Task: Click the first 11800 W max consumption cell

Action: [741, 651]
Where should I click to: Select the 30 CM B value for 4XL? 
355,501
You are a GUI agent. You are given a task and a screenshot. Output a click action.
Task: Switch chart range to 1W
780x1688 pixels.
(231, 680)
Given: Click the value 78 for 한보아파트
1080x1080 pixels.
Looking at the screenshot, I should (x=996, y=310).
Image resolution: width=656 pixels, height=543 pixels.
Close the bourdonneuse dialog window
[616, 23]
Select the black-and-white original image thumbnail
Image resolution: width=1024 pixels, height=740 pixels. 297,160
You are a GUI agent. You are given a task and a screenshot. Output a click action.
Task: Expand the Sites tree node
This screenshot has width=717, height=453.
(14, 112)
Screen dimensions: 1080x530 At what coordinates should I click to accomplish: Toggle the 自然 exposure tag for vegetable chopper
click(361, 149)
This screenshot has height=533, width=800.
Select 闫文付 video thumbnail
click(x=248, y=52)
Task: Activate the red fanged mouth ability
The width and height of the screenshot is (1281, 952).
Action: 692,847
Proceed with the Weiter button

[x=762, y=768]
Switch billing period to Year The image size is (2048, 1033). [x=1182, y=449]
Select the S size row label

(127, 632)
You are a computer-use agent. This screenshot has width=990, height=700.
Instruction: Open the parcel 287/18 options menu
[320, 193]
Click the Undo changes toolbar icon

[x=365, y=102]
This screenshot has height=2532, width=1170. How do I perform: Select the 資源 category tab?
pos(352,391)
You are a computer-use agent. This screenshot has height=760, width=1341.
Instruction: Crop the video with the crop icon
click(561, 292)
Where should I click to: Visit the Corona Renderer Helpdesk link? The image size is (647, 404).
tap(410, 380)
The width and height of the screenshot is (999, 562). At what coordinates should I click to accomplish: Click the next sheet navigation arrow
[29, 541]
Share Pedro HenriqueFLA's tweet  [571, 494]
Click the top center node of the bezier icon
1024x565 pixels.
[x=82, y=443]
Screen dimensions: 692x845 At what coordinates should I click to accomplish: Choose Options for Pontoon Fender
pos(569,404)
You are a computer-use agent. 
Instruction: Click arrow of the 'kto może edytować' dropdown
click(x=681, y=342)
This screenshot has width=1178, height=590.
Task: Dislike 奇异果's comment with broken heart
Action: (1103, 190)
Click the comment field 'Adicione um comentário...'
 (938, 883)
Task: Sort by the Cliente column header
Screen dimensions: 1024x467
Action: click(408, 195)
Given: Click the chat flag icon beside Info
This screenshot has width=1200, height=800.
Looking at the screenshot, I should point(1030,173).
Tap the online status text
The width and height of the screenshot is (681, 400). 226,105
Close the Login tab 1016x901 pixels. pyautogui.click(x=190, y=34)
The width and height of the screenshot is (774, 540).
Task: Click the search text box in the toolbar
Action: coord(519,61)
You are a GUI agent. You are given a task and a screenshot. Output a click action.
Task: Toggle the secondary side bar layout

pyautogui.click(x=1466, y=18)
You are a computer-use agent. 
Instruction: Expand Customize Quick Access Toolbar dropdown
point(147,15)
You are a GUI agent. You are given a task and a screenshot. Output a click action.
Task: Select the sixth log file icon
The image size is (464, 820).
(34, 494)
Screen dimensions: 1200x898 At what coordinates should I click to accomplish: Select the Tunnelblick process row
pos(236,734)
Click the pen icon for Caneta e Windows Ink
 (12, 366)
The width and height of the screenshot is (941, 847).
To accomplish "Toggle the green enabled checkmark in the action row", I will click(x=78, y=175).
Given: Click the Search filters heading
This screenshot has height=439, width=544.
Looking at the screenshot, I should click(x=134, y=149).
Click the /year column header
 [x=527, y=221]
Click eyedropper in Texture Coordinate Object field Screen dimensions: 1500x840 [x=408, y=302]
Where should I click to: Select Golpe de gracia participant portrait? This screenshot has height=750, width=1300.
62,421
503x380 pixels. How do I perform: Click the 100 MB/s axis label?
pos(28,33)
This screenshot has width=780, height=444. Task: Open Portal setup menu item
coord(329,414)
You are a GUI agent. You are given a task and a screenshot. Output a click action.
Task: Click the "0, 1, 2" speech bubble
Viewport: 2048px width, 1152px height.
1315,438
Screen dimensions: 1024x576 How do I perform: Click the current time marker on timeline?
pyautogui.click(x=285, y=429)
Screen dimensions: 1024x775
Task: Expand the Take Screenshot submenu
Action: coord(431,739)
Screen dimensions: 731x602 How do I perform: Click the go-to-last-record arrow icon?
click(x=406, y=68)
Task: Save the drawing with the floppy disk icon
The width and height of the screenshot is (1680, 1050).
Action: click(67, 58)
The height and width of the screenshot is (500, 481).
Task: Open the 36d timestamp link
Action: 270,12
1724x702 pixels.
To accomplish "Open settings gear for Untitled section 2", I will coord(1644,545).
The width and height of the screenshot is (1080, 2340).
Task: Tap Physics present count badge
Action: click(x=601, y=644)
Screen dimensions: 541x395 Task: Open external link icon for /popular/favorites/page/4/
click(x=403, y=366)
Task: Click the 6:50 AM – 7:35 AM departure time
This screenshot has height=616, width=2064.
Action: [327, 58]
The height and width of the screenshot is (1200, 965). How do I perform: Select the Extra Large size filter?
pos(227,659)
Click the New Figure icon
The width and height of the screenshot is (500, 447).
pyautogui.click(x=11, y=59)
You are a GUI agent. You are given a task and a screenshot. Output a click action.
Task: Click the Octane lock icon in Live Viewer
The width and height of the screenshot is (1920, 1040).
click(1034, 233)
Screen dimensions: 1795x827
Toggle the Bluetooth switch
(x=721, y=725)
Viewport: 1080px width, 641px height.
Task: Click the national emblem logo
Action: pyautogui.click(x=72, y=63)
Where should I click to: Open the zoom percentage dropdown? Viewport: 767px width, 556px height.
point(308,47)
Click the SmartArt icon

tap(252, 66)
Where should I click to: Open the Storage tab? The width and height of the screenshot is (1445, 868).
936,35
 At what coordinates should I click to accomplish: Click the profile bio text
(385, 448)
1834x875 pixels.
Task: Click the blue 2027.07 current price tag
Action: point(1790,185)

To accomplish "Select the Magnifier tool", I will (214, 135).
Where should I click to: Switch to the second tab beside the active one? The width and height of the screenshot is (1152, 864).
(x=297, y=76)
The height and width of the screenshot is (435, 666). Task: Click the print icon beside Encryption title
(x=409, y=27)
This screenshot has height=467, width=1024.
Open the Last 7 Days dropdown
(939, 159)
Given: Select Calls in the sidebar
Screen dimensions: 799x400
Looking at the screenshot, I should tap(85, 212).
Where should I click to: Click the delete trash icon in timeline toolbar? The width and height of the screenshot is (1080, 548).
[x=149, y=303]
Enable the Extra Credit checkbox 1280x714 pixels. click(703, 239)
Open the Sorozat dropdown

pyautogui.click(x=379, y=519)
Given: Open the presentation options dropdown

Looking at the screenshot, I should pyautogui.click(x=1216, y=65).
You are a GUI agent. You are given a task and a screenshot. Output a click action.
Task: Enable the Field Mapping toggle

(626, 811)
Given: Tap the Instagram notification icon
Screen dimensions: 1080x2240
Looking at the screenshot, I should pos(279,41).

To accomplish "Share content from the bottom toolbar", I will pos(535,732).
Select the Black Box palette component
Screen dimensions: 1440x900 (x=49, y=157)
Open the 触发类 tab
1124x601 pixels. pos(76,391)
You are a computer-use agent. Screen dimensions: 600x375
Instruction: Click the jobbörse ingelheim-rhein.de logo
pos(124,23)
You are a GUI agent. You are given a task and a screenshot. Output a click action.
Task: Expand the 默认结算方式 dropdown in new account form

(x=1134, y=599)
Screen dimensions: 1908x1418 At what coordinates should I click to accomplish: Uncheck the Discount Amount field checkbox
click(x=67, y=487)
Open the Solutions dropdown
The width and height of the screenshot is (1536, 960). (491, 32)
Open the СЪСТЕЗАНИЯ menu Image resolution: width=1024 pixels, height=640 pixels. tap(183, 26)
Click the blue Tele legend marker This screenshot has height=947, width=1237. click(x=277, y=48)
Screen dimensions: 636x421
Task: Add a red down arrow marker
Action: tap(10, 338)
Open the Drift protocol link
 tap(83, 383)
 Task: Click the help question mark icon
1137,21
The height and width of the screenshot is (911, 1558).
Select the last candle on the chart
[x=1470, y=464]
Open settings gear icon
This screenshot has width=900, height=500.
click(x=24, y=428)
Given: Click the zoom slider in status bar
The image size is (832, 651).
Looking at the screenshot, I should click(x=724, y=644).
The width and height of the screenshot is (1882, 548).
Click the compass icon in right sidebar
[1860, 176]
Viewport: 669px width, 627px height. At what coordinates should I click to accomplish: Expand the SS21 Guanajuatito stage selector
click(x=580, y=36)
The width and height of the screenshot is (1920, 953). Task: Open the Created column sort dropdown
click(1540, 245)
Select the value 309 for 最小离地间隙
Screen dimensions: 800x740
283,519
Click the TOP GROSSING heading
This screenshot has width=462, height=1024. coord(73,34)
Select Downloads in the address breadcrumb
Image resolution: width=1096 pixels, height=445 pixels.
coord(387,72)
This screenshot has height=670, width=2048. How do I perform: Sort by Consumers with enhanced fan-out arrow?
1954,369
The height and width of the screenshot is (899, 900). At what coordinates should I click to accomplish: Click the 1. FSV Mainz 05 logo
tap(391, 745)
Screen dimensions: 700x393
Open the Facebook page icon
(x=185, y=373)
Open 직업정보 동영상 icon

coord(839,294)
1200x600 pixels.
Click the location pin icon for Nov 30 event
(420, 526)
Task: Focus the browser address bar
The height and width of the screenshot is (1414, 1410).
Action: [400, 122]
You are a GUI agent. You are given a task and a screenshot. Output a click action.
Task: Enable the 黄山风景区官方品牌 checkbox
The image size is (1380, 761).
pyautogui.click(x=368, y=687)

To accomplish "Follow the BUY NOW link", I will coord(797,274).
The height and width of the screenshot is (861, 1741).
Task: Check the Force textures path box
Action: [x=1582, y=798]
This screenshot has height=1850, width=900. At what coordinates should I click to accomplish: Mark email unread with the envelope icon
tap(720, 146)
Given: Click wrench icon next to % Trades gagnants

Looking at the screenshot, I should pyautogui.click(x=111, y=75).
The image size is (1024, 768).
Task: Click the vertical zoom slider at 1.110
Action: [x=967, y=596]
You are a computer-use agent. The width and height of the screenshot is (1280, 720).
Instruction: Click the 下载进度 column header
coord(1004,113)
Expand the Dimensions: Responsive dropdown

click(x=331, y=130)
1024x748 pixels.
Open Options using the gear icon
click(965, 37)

◆ **Problem to work on**: Please reproduce, exactly as written, the lines of the records from the first line through the one containing "Task: Switch chart range to 1W".

◆ **Exercise answer**:
Task: Click the first 11800 W max consumption cell

Action: [741, 651]
Where should I click to: Select the 30 CM B value for 4XL? 
355,501
You are a GUI agent. You are given a task and a screenshot. Output a click action.
Task: Switch chart range to 1W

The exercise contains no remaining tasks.